TASK REQUIREMENTS: Reproduce unchanged the lines of the entries from the one containing "The height and width of the screenshot is (312, 500)." through the one containing "tap(639, 457)", both included.

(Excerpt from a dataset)

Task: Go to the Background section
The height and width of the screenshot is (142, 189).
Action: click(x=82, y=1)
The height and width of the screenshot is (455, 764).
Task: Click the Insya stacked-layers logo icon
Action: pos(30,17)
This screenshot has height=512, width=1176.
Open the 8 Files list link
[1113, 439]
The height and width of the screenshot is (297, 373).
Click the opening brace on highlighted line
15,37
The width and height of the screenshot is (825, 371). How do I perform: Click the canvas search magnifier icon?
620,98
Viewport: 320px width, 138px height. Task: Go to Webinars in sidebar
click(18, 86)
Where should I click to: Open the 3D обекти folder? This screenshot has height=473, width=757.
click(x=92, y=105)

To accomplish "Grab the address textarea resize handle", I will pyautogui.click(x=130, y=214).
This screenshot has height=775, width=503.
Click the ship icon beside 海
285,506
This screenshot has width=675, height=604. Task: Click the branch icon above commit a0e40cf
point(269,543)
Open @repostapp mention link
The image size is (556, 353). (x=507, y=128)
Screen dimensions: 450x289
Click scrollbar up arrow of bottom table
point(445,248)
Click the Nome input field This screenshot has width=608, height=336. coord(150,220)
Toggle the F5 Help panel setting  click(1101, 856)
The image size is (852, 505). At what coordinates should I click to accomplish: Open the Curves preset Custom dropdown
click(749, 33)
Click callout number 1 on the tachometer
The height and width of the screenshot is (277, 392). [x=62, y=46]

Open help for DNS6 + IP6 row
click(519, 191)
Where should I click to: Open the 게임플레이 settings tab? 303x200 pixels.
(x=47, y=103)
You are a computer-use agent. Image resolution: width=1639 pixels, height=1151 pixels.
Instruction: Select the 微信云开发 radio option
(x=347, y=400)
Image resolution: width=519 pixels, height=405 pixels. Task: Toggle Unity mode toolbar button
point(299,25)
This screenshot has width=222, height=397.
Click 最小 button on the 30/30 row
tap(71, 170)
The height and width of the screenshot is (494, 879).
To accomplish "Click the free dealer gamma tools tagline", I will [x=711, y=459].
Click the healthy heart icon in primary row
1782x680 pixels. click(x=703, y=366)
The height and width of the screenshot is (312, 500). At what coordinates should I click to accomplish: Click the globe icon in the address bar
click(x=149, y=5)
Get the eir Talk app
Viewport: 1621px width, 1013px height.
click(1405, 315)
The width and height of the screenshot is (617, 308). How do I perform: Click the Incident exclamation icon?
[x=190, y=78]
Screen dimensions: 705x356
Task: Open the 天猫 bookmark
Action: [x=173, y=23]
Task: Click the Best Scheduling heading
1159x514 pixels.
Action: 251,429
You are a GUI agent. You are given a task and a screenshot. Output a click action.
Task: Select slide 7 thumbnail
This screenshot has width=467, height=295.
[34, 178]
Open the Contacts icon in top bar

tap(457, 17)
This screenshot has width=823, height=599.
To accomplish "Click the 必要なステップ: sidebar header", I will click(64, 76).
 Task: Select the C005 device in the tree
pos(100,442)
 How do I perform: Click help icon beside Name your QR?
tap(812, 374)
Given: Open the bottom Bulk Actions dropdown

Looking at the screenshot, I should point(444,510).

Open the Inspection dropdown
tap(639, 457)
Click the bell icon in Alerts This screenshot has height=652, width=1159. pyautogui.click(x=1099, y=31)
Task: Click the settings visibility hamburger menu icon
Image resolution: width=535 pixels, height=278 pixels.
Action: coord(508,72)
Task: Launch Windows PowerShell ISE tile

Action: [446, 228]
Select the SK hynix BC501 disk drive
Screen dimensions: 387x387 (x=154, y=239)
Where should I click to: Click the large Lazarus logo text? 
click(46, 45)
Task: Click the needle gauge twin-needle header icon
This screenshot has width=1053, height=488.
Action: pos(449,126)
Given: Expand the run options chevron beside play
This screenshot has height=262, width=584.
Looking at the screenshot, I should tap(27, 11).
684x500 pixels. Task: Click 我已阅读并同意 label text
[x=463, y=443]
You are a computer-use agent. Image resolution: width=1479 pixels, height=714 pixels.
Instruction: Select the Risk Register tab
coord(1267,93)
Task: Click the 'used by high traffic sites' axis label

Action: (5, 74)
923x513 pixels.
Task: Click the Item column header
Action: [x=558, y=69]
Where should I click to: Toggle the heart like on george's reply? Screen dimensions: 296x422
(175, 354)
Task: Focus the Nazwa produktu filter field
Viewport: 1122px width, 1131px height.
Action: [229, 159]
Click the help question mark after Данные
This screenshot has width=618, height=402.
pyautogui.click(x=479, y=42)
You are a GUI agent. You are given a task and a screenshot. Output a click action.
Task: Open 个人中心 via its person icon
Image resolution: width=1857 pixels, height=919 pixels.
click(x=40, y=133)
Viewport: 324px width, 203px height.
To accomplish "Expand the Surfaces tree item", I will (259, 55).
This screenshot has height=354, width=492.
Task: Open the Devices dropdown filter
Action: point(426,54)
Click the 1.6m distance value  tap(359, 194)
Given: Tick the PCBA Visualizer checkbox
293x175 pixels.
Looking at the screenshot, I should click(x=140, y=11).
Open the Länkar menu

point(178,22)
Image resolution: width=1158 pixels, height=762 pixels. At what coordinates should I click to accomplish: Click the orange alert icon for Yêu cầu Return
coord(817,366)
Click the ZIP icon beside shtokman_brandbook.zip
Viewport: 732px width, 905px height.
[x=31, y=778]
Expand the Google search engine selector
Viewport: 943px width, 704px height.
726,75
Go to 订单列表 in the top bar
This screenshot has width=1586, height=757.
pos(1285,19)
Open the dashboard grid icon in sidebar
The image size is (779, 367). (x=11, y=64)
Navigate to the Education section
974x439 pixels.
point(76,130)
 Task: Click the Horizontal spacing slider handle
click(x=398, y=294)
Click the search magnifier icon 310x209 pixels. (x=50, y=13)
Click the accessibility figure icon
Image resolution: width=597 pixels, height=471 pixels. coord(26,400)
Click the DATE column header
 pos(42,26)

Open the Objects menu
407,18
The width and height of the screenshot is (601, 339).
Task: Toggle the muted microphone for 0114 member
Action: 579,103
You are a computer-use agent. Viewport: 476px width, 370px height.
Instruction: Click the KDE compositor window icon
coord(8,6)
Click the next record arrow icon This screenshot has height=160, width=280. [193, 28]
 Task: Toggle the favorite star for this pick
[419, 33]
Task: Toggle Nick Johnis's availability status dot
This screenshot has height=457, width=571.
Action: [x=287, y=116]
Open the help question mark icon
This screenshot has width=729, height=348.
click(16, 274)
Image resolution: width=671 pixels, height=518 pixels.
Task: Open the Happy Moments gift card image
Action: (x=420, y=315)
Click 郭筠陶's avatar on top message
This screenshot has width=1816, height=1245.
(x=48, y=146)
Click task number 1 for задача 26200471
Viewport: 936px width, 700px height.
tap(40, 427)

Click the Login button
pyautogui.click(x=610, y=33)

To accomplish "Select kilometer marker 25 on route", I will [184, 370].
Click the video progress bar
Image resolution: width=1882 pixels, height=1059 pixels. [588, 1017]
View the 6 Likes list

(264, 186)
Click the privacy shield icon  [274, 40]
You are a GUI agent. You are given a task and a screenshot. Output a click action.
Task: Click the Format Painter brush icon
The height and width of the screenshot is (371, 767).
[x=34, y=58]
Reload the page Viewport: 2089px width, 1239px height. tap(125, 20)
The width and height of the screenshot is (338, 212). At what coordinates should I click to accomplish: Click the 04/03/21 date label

SOLUTION FOR THIS TASK:
The height and width of the screenshot is (312, 500). At what coordinates should I click to accomplish: Click the globe icon in the address bar
click(x=149, y=5)
Get the eir Talk app
Viewport: 1621px width, 1013px height.
click(1405, 315)
The width and height of the screenshot is (617, 308). How do I perform: Click the Incident exclamation icon?
[x=190, y=78]
Screen dimensions: 705x356
Task: Open the 天猫 bookmark
Action: [x=173, y=23]
Task: Click the Best Scheduling heading
1159x514 pixels.
Action: 251,429
You are a GUI agent. You are given a task and a screenshot. Output a click action.
Task: Select slide 7 thumbnail
This screenshot has width=467, height=295.
[34, 178]
Open the Contacts icon in top bar

tap(457, 17)
This screenshot has width=823, height=599.
To accomplish "Click the 必要なステップ: sidebar header", I will click(64, 76).
 Task: Select the C005 device in the tree
pos(100,442)
 How do I perform: Click help icon beside Name your QR?
tap(812, 374)
Given: Open the bottom Bulk Actions dropdown

Looking at the screenshot, I should point(444,510).

Open the Inspection dropdown
tap(639, 457)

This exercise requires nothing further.